Aussi, a-t-on accueilli, avec joie, la nouvelle de l’inauguration officielle d’un élégant petit pavillon canadien à Venise, le 11 juin dernier. La plupart des autres pays possèdent leur propre pavillon depuis un grand nombre d’années. Il semblait indispensable que le Canada ait le sien, ne serait-ce que pour signifier à l’attention générale notre évolution dans le domaine de l’art. En 1956, le Conseil d’administration de la Galerie Nationale à Ottawa, obtint du gouvernement l’autorisation d’utiliser un fonds de lires gelé en Italie, qu’on réservait à des fins d’avancement culturel et artistique.
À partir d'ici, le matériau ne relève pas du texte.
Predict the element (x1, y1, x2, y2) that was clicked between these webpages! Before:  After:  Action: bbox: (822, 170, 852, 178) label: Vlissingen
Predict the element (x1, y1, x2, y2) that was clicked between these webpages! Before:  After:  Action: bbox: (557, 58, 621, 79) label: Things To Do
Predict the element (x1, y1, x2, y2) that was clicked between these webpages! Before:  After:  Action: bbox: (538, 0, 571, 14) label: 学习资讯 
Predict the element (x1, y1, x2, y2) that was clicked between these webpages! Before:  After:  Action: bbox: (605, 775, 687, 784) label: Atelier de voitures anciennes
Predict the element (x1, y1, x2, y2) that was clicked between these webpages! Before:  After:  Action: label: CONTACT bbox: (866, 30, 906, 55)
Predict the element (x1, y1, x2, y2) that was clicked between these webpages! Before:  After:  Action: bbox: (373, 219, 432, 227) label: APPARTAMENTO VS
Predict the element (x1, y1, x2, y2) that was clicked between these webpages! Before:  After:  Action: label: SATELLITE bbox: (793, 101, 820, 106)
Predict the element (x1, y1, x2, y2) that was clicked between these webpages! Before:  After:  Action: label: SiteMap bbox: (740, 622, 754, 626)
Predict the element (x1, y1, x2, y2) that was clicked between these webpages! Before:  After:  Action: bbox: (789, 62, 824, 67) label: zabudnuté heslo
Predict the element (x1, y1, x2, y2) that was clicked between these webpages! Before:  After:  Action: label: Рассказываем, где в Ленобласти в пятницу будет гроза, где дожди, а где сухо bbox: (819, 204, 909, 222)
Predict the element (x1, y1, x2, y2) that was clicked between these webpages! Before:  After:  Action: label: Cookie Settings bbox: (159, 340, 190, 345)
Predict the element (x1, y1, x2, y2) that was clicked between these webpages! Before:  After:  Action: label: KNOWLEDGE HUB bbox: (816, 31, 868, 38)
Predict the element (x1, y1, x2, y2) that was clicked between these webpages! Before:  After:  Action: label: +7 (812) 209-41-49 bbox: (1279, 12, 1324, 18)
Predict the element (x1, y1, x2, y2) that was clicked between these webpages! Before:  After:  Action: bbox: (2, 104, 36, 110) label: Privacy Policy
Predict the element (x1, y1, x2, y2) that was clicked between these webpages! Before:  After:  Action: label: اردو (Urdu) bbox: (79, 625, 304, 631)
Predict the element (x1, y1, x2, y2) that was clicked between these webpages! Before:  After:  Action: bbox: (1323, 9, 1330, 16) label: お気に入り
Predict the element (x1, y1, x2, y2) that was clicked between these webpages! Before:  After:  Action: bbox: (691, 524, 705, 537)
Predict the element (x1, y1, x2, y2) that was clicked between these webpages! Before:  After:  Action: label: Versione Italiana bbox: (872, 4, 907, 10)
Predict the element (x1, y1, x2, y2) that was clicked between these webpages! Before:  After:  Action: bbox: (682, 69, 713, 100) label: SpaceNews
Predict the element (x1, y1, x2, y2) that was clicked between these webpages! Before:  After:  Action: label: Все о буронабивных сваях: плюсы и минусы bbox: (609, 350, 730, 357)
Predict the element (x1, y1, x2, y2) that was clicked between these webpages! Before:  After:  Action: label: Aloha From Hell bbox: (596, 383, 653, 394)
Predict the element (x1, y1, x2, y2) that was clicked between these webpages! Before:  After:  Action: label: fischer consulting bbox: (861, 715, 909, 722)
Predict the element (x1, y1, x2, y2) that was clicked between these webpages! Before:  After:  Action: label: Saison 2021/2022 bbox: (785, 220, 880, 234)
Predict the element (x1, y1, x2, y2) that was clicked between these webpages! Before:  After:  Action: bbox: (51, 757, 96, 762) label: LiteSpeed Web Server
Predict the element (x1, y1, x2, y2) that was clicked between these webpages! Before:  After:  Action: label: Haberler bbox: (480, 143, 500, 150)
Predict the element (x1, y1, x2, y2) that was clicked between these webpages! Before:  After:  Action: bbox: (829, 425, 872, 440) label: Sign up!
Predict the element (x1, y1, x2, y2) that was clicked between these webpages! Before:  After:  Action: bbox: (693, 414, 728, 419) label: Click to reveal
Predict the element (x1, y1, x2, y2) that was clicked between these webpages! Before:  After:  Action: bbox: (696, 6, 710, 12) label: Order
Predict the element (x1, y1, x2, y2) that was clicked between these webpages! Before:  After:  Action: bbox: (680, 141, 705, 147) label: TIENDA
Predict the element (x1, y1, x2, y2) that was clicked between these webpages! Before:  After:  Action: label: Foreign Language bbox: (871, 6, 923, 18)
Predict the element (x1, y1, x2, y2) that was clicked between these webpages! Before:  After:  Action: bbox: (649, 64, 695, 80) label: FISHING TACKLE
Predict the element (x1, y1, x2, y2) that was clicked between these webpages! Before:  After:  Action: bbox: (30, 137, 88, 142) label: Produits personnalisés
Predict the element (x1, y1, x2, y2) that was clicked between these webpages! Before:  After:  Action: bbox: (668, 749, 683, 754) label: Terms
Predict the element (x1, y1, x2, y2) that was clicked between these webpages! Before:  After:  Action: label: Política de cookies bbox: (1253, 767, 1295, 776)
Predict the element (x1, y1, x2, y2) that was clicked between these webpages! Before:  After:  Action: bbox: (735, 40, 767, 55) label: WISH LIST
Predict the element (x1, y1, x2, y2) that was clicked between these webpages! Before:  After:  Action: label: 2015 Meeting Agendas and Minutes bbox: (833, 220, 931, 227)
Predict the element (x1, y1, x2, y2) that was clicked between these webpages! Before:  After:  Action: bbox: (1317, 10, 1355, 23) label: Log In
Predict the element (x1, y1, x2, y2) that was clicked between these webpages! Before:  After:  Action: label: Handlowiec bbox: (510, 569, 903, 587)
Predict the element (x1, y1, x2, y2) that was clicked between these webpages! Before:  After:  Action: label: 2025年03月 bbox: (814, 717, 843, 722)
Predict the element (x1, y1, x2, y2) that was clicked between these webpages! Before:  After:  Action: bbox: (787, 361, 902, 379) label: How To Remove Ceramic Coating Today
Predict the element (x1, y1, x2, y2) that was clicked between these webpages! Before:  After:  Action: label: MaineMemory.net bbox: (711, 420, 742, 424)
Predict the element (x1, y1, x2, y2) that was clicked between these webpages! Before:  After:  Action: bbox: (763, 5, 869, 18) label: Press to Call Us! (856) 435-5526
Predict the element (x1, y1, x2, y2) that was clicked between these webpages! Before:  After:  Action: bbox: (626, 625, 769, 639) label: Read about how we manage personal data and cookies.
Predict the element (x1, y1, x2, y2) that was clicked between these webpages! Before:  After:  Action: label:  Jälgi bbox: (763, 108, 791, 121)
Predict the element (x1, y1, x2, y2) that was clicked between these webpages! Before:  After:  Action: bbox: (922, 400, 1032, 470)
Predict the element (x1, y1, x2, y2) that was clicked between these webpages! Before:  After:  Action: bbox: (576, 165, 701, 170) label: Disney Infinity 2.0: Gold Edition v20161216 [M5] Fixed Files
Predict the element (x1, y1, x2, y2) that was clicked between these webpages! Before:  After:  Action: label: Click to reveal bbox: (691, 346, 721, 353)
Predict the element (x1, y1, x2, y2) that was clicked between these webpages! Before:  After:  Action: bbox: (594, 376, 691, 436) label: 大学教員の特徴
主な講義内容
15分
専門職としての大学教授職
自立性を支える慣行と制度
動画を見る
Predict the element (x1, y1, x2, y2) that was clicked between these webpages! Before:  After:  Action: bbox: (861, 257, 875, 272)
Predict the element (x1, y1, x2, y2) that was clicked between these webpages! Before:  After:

Ce fonds avait d’ailleurs été largement entamé, et c’est avec un montant de vingt-cinq mille dollars qu’il fallut envisager la construction du futur pavillon. Somme relativement modeste qui pouvait toutefois permettre à un architecte italien, familier avec le milieu et les problèmes de construction de son pays, d’exécuter le projet. Avec le consentement de l’Ambassade Canadienne à Rome, on fit appel à Enrico Peressuti, jeune et talentueux architecte de Milan. Le critique américain Lewis Mumford, en décrivant la salle d’exposition dessinée par Peressuti pour la compagnie Olivetti, à New York, prédisait à l’architecte qu’il atteindrait un équilibre désirable entre tous ces différents concepts d’avant-garde, malgré qu’il soit toujours en conflit avec Le Corbusier et Frank Lloyd Wright. Depuis 1934, ce jeune italien exerce sa profession à Milan, et entre temps, il enseigne à Yale et à Princeton. Récemment, il a dessiné les plans et surveillé la construction d’un gratteciel de vingt-six étages à Milan, qui offre cette particularité : des étages surplombent la rue à une certaine hauteur, au lieu de subir le retrait
traditionnel. Il fut aussi responsable d’un certain nombre d’aménagements de galeries, au Musée Sforza à Milan.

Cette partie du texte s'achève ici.